__RECORDS FOR THE TASK__.
*-*-*

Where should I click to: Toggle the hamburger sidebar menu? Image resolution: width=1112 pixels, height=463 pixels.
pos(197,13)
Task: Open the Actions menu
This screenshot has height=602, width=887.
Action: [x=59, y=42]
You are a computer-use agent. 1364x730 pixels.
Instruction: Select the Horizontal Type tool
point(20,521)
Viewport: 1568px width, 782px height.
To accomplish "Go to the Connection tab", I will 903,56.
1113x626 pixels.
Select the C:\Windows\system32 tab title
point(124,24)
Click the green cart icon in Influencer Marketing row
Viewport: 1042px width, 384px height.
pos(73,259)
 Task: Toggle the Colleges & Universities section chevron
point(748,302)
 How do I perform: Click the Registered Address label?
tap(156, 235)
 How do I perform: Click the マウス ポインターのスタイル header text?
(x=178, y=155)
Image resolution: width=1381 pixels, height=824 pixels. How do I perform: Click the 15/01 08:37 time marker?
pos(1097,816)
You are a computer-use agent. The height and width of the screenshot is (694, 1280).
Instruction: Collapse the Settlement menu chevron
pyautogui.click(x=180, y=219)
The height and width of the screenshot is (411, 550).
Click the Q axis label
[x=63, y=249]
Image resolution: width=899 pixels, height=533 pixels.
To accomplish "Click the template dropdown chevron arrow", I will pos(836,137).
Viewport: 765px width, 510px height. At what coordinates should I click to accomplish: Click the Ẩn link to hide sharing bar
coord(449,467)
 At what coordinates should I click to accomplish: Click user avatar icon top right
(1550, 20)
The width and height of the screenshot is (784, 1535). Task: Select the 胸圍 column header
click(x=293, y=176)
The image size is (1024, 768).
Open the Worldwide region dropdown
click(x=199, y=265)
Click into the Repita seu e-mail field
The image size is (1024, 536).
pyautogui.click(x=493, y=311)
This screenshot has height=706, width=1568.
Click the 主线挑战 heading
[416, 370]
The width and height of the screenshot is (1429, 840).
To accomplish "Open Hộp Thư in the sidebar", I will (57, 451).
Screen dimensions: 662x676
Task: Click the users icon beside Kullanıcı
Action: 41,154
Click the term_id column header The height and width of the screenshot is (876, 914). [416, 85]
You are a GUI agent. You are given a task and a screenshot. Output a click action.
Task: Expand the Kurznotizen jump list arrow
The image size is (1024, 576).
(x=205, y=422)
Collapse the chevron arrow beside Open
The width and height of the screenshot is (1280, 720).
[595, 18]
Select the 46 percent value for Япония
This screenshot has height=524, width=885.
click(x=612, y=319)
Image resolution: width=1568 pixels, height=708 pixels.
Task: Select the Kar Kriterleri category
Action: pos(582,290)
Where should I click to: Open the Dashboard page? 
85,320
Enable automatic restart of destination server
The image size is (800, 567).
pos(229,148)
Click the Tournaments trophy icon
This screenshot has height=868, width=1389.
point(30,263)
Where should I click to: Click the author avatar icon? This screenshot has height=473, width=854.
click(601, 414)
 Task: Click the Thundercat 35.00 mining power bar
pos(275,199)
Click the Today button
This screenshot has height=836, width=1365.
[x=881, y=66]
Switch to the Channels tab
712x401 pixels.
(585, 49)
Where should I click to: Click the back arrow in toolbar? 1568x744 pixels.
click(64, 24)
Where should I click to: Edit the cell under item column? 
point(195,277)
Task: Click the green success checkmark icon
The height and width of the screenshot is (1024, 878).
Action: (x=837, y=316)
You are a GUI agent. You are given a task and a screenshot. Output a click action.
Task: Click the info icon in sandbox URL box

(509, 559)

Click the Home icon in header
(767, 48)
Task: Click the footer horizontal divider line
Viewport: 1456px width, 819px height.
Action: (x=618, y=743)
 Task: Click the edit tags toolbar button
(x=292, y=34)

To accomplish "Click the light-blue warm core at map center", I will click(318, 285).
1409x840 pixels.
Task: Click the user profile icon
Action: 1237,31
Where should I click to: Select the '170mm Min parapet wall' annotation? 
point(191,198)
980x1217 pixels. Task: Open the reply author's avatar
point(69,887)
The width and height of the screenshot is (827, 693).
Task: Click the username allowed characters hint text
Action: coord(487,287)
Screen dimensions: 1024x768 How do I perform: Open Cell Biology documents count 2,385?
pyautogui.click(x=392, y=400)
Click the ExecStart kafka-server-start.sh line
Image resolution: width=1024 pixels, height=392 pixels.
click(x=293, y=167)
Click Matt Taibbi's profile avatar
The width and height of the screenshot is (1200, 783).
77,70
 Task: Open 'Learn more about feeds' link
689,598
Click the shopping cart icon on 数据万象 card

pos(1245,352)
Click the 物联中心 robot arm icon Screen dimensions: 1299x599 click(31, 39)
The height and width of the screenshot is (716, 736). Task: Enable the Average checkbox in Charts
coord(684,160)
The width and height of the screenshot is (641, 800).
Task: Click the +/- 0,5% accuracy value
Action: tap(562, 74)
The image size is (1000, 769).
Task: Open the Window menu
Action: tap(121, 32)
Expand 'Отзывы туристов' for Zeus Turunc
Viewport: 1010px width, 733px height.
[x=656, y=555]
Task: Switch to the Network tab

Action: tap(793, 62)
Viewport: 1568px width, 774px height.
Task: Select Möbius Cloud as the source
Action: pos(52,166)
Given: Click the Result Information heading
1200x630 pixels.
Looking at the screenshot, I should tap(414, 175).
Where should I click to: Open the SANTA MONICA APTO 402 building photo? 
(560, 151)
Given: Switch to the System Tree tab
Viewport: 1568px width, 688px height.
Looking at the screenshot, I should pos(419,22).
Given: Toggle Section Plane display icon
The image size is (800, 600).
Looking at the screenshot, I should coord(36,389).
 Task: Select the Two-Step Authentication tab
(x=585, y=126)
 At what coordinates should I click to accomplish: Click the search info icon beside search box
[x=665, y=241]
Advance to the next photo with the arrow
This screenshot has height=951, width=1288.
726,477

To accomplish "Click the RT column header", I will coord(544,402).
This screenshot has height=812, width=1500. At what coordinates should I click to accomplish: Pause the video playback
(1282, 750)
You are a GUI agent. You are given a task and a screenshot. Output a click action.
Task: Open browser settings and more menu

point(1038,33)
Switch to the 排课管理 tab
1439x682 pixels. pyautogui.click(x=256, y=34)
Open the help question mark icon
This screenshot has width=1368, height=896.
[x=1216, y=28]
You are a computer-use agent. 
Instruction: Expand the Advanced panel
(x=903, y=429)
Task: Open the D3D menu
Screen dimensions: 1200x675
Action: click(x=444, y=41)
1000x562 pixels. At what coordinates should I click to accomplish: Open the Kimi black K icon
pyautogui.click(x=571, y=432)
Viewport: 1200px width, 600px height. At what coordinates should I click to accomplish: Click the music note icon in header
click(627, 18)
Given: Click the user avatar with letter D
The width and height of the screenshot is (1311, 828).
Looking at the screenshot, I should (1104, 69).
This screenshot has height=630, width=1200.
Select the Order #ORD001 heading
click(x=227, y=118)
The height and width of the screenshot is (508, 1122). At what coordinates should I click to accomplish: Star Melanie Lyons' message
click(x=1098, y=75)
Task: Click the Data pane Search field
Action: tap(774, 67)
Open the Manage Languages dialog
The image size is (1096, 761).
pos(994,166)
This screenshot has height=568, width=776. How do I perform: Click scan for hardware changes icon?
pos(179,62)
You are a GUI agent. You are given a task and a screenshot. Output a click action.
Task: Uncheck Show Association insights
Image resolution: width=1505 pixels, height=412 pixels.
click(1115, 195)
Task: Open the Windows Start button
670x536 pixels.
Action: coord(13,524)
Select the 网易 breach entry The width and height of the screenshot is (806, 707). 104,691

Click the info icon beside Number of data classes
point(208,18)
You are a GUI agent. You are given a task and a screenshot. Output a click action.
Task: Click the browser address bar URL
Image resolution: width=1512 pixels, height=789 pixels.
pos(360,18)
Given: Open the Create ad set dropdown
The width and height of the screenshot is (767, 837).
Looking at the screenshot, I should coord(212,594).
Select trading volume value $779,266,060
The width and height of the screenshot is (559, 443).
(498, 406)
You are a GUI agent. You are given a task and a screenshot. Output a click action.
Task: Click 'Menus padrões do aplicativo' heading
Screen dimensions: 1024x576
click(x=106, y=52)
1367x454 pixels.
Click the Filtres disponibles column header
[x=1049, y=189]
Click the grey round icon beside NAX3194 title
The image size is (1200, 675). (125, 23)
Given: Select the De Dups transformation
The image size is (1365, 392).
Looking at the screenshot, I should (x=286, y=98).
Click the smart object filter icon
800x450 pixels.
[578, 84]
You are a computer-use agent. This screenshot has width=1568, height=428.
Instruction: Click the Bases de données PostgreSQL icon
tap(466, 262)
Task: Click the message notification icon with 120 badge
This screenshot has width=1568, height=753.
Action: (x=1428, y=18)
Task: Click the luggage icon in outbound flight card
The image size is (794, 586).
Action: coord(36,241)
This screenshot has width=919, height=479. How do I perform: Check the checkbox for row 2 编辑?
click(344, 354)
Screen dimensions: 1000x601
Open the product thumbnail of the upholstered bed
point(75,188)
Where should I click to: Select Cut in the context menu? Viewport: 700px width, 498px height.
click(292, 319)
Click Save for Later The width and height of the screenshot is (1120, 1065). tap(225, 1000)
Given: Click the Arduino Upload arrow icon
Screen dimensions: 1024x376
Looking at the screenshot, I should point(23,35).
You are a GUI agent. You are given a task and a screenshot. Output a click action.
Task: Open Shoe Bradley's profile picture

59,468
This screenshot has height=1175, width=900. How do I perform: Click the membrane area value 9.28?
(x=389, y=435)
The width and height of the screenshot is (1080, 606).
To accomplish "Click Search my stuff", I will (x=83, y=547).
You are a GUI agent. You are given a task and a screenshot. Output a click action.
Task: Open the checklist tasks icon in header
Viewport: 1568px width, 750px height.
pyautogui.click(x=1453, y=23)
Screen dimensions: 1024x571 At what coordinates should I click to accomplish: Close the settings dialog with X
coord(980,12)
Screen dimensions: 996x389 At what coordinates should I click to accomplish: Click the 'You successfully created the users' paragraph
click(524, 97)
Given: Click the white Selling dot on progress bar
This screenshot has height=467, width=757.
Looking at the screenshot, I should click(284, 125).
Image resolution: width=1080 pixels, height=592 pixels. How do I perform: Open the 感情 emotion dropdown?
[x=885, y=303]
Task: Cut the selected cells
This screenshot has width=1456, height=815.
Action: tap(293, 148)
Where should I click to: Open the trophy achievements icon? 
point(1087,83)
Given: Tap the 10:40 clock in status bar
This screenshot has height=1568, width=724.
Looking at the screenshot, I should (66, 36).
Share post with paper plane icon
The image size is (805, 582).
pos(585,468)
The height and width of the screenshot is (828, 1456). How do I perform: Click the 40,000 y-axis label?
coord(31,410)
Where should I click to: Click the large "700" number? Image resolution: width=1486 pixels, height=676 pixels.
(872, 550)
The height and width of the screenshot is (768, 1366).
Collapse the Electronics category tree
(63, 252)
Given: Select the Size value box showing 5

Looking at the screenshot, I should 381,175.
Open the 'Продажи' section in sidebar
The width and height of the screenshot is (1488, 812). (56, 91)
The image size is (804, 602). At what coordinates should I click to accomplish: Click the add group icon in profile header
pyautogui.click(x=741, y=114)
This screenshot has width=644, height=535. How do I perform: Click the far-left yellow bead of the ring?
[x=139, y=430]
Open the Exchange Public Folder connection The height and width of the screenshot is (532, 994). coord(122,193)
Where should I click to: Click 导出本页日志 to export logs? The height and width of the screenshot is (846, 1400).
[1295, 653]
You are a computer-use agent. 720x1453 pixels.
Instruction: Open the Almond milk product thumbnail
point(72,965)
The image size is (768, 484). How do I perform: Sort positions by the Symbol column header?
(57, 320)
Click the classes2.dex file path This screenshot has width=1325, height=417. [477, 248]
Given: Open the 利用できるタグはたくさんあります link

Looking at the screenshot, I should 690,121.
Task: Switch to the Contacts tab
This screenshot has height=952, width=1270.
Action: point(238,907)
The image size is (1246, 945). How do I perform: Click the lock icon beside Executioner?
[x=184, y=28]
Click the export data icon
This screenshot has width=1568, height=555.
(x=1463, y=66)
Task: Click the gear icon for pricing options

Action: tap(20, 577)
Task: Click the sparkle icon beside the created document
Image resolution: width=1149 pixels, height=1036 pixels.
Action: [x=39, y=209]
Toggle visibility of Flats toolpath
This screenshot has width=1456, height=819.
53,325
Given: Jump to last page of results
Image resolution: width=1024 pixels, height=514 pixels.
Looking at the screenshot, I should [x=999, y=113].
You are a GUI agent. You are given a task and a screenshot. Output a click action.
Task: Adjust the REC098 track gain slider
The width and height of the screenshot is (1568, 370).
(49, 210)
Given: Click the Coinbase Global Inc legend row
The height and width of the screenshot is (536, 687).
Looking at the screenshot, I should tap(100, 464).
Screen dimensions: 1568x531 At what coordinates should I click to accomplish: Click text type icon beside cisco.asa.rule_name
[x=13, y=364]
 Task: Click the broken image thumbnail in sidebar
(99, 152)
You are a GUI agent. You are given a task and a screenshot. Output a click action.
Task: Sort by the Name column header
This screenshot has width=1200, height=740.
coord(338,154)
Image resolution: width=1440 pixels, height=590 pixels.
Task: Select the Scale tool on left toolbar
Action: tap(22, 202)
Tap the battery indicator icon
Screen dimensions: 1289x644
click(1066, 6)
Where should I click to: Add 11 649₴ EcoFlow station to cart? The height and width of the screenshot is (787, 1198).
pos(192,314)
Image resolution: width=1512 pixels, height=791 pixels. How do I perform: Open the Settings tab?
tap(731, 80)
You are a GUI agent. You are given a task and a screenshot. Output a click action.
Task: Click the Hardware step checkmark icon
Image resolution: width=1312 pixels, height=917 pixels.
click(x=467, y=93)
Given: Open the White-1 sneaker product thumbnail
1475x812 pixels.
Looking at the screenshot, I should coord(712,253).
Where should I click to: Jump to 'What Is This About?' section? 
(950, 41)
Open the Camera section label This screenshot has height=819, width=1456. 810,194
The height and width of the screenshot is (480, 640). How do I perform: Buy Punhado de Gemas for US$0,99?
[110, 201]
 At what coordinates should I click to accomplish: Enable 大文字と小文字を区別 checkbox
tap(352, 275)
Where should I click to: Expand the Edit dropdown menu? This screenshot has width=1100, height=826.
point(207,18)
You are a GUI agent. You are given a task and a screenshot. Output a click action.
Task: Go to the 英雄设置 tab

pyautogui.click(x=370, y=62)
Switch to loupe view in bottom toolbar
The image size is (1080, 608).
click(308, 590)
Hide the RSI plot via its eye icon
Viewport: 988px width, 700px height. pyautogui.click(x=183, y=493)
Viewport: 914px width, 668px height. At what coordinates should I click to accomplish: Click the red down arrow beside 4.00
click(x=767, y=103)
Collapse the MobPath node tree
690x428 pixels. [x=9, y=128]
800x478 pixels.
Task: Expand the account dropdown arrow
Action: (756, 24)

*-*-*

Could you return exactly the lines above from the line with "Task: Open the Actions menu" to the line with "Viewport: 1568px width, 782px height.", both included, and nothing else?

__OUTPUT FOR THIS TASK__.
Task: Open the Actions menu
This screenshot has height=602, width=887.
Action: [x=59, y=42]
You are a computer-use agent. 1364x730 pixels.
Instruction: Select the Horizontal Type tool
point(20,521)
Viewport: 1568px width, 782px height.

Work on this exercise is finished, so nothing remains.